Practical Compliance Steps
For employers, the simplest rule is to avoid collecting genetic information in the first place. Do not include questions about family medical history on health questionnaires tied to employment. If a wellness program involves health assessments, make sure the forms and intake processes are designed so that genetic information is not requested, even inadvertently. Train managers and HR staff to recognize what counts as genetic information under HIPAA’s definition, which is broader than most people assume.
For insurers and managed care organizations, the compliance focus falls on underwriting workflows. Build system controls that prevent genetic test results from flowing into eligibility or premium-setting processes. Remember the narrow exception allowing use of voluntarily submitted, favorable results: the emphasis is on “voluntarily,” meaning no pressure, incentives, or conditions that could blur the line.
For direct-to-consumer genetic testing companies, the key obligation is keeping genetic data away from insurers absent written consent. This applies regardless of whether the insurer requests the information or the company initiates the sharing. Companies should also review their terms of service and data-sharing agreements with third parties to ensure compliance with GIPA’s consent requirements.
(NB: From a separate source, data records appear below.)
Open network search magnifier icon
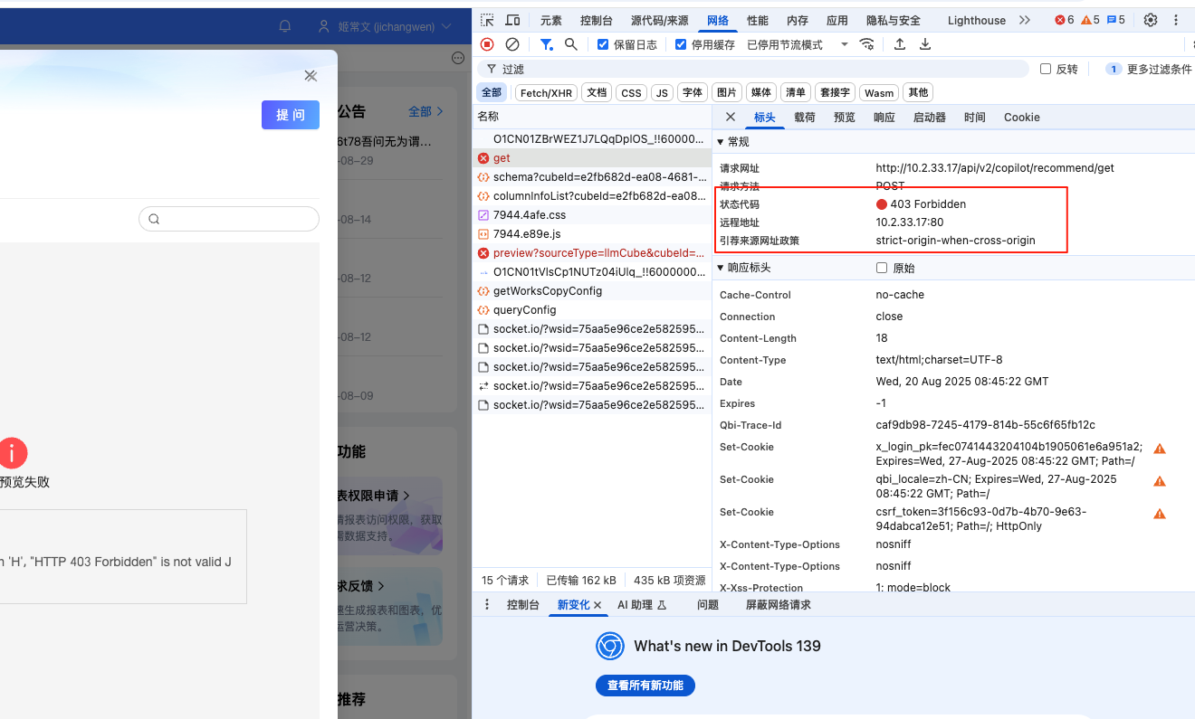 coord(571,44)
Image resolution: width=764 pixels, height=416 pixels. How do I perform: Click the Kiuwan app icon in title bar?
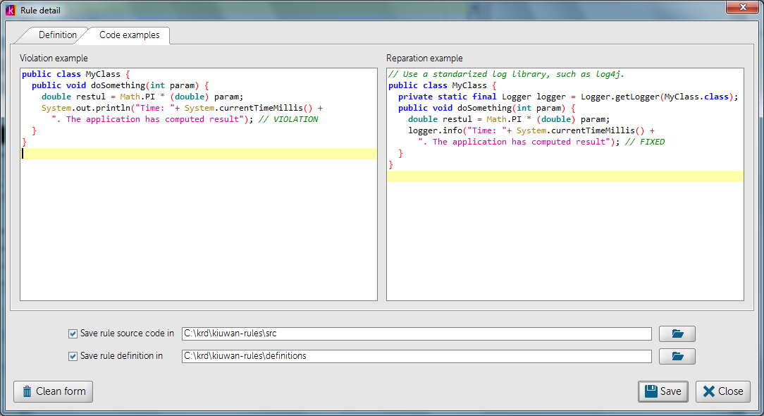(11, 11)
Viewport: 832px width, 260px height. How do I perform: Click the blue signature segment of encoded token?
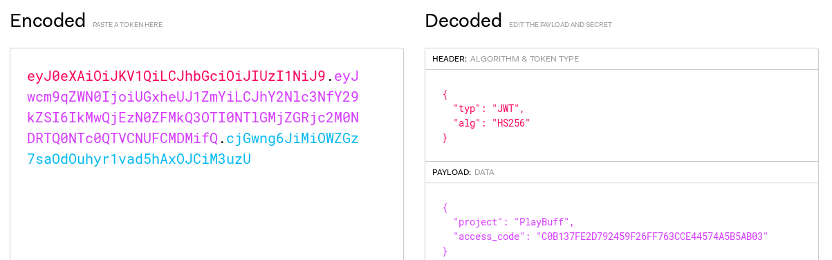pyautogui.click(x=193, y=149)
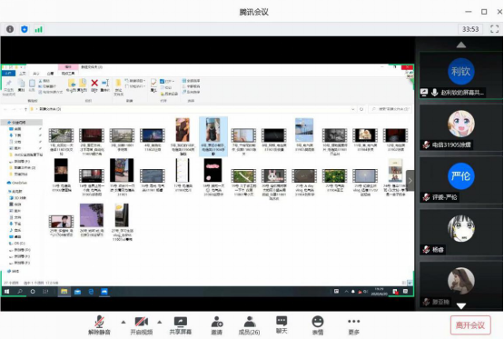Click the meeting info icon
Image resolution: width=504 pixels, height=339 pixels.
pos(10,29)
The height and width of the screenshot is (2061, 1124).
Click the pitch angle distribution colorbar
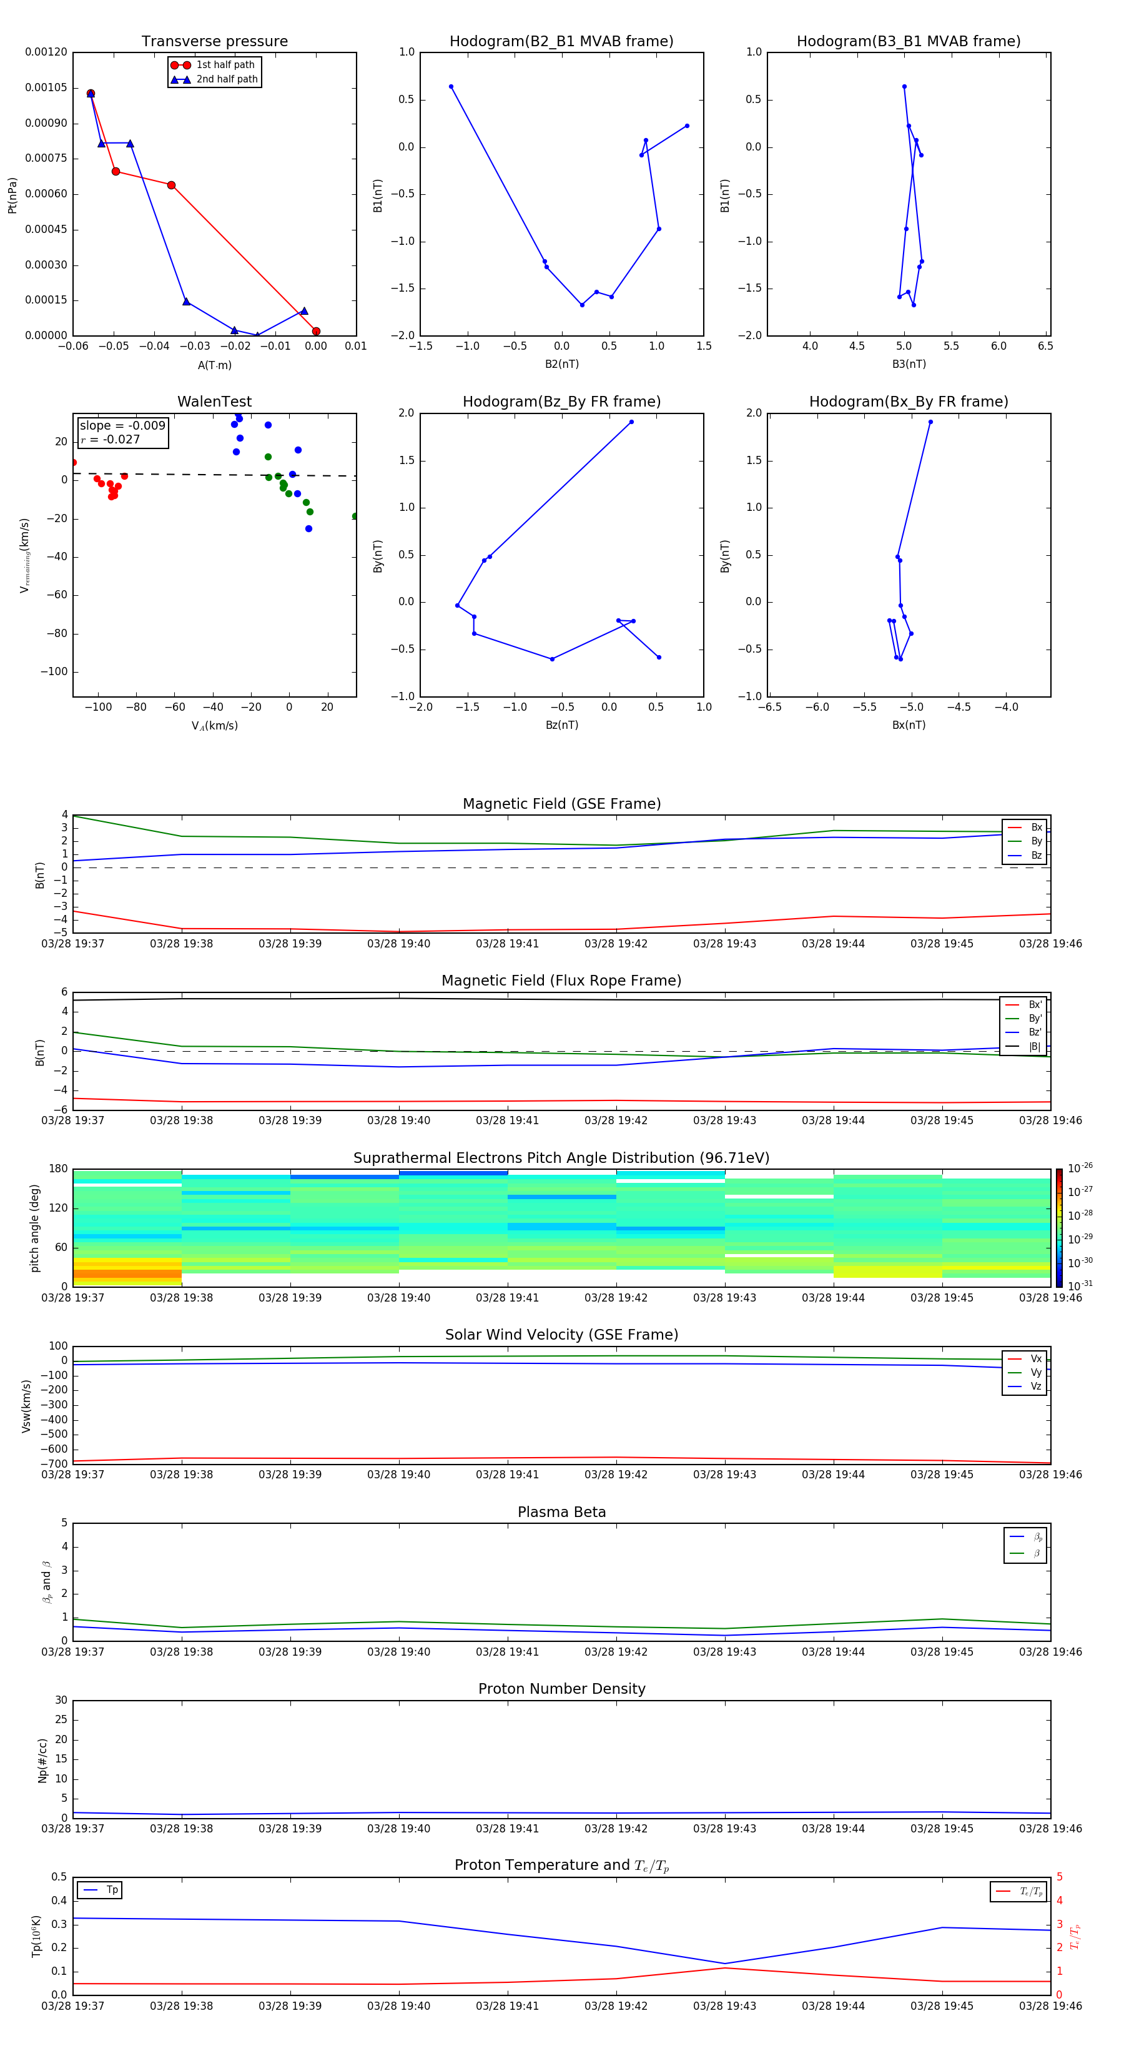pos(1058,1227)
Any organization handling genetic data in Illinois should maintain clear documentation of written authorizations, build audit trails for who accesses genetic information and when, and ensure that individuals can identify exactly what they are consenting to before they sign. The written authorization requirement is not just a box to check; it is the legal foundation for any permissible disclosure, and a missing or defective authorization is the kind of gap that creates per-violation liability exposure.